- [EXERCISE DIRECTIONS]
Go through the entries below from the first line and transcribe each one exactly, ending with the line that contains "Click the info icon next".

- [INFORMATION PROVIDED]
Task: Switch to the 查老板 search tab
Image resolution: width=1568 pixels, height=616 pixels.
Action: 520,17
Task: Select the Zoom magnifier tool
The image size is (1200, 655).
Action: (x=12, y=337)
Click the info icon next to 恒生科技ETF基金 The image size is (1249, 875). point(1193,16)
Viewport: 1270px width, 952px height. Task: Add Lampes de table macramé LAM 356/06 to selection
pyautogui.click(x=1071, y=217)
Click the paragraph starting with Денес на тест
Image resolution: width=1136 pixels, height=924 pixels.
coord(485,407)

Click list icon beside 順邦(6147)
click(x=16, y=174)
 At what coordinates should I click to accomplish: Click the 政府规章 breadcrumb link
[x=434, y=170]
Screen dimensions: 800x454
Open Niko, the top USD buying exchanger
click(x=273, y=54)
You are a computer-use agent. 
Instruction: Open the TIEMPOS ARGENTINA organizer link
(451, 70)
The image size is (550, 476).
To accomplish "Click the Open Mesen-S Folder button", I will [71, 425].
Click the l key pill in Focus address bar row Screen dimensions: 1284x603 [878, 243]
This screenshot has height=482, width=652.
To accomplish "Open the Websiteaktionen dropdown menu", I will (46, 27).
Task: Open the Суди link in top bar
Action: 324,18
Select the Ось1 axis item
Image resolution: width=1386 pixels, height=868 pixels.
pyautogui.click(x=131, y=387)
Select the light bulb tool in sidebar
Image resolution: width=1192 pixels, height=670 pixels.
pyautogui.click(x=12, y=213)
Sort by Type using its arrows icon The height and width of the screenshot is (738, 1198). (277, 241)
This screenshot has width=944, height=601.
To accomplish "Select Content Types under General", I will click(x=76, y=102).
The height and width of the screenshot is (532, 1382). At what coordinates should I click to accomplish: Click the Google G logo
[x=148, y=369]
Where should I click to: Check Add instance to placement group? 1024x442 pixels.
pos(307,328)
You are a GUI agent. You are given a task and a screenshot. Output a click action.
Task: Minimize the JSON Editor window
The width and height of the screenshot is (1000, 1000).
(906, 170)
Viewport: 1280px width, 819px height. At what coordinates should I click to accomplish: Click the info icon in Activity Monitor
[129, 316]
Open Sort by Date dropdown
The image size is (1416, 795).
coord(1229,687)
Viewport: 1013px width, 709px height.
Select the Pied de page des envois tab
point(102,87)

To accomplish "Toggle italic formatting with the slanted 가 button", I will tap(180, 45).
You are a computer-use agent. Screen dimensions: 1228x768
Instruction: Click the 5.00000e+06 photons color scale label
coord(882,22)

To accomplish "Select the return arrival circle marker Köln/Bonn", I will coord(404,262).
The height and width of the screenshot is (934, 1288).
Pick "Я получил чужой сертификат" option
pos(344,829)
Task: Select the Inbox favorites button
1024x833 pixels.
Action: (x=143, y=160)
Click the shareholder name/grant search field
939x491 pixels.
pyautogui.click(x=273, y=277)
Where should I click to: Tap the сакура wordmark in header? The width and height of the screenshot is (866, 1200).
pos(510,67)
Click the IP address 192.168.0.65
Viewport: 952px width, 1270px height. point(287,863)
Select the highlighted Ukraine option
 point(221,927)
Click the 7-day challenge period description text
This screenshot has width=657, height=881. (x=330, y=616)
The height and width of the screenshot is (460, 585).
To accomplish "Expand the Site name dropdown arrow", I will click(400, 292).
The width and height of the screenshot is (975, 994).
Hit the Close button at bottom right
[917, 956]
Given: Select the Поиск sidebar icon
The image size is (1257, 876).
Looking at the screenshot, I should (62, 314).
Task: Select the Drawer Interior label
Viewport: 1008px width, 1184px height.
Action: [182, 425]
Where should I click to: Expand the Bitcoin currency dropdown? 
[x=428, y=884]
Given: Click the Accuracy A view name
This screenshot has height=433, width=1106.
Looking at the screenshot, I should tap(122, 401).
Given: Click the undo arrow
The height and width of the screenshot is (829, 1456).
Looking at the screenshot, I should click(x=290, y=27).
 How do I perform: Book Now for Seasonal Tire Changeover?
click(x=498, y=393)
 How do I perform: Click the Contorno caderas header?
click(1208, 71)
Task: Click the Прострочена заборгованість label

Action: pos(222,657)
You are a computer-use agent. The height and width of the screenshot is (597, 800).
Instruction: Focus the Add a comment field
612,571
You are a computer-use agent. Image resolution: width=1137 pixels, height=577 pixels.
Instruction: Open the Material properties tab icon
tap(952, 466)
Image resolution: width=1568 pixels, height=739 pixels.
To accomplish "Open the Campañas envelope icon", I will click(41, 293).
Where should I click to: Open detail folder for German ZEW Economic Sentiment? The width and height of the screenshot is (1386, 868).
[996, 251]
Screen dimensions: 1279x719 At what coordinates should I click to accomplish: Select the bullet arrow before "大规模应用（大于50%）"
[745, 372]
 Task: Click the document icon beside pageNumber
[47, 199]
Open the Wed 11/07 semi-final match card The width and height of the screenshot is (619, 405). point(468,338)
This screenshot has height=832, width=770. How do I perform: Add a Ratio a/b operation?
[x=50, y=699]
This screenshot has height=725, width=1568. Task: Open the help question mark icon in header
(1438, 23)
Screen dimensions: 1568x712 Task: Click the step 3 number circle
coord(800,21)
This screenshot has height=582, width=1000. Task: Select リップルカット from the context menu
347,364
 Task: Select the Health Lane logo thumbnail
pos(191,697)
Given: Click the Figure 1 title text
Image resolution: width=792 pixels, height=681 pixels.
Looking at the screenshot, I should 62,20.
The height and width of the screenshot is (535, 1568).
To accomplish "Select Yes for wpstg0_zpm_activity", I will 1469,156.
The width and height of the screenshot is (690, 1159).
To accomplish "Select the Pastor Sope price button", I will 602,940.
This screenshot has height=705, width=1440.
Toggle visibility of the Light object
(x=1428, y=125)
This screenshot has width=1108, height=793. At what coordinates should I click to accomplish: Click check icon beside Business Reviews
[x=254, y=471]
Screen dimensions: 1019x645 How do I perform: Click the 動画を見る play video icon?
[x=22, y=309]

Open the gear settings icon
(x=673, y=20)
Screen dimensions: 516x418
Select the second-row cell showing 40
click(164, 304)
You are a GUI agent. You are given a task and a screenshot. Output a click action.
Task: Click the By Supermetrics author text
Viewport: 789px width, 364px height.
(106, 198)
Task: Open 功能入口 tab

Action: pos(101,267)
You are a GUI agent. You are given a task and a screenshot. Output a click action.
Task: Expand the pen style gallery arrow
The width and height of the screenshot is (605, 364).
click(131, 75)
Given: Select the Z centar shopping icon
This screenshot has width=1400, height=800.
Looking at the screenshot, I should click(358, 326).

- [EXERCISE RESPONSE]
Task: Switch to the 查老板 search tab
Image resolution: width=1568 pixels, height=616 pixels.
Action: 520,17
Task: Select the Zoom magnifier tool
The image size is (1200, 655).
Action: (x=12, y=337)
Click the info icon next to 恒生科技ETF基金 The image size is (1249, 875). point(1193,16)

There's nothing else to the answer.